We burned $60K on Replicate before switching to vLLM on Kubernetes—painful but saved us $8K/month immediately.
We did almost exactly this with Modal last year. Got seduced by their auto-scaling promise, ended up paying $8K/month on concurrent worker costs that weren't even necessary for our actual traffic patterns. Switched to Hugging Face Inference API in March and we're at $1.2K/month now for the same throughput. The migration sucked but honestly worth every hour. What are you switching to?
Yeah we burned $80K on Replicate before realizing vLLM on Lambda would've saved us like 70% of that.
I'd actually push back on the framing here. We use Replicate at my company for a similar workload and we're seeing way better unit economics than you are. 50K inferences a month at $3K puts you at $0.06 per inference, which means you're either hitting their premium tier or doing something inefficient in how you're calling the API.
We spent three months last year evaluating the self-hosted route — set up vLLM on Lambda, tried modal.com, even looked at spinning up our own GPU instances on Paperspace.
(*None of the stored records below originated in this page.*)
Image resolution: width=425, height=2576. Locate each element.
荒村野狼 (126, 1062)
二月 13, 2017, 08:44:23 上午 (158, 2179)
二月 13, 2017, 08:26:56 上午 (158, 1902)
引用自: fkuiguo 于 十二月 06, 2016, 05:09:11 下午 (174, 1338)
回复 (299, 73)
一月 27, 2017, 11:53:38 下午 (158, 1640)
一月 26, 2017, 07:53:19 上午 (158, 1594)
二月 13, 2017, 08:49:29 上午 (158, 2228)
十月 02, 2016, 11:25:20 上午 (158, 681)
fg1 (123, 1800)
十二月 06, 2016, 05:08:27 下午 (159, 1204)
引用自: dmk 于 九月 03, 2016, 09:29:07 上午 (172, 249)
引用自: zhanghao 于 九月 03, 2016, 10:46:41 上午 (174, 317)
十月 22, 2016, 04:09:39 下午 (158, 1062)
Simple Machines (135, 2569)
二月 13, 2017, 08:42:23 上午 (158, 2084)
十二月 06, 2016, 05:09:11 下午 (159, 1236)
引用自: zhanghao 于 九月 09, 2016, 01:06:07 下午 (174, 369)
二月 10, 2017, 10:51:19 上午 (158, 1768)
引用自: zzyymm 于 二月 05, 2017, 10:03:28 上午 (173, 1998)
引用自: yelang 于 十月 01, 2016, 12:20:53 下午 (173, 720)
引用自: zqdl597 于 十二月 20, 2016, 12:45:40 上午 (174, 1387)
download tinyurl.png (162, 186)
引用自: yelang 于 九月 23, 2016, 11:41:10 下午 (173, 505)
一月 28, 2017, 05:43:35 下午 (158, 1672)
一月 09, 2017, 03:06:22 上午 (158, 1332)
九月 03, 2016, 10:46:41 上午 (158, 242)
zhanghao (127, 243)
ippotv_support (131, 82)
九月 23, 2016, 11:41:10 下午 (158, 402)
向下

The hidden costs killed us. DevOps time to manage autoscaling, debugging cold starts at 2am, dealing with CUDA version mismatches. Two of our engineers spent more time babysitting infrastructure than building features.
We came back to Replicate and actually optimized our payload structure instead. Batching requests differently, caching model outputs, reducing concurrent calls. Dropped cost to $1400/month on the same volume. No infrastructure overhead.
I get the frustration with vendor lock-in, but "wrong stack" isn't really about Replicate being bad — it's usually about not understanding your actual usage pattern until it's too late. Before you rip everything out, audit what you're actually paying for. Are you doing something that Replicate charges extra for? Unused concurrency? Inefficient serialization?
If you do the math and self-hosted actually wins, fine. But six months of engineer time is way more expensive than a API bill.
What's your current inference volume and which stack are you looking at switching to?
Oh man, we did almost exactly this with Replicate back in 2022. Started at maybe $2K/month, felt great, then suddenly we're at $8K/month and nobody caught it until the CFO asked questions in a board meeting. Painful.
Here's what we did to actually fix it:
Whole thing took us 6 weeks and we dropped from $8K to $2.5K/month. The real kicker? We should've done a cost audit at month 1, not month 6.
What's your current breakdown by model? That'll tell you where the real savings are.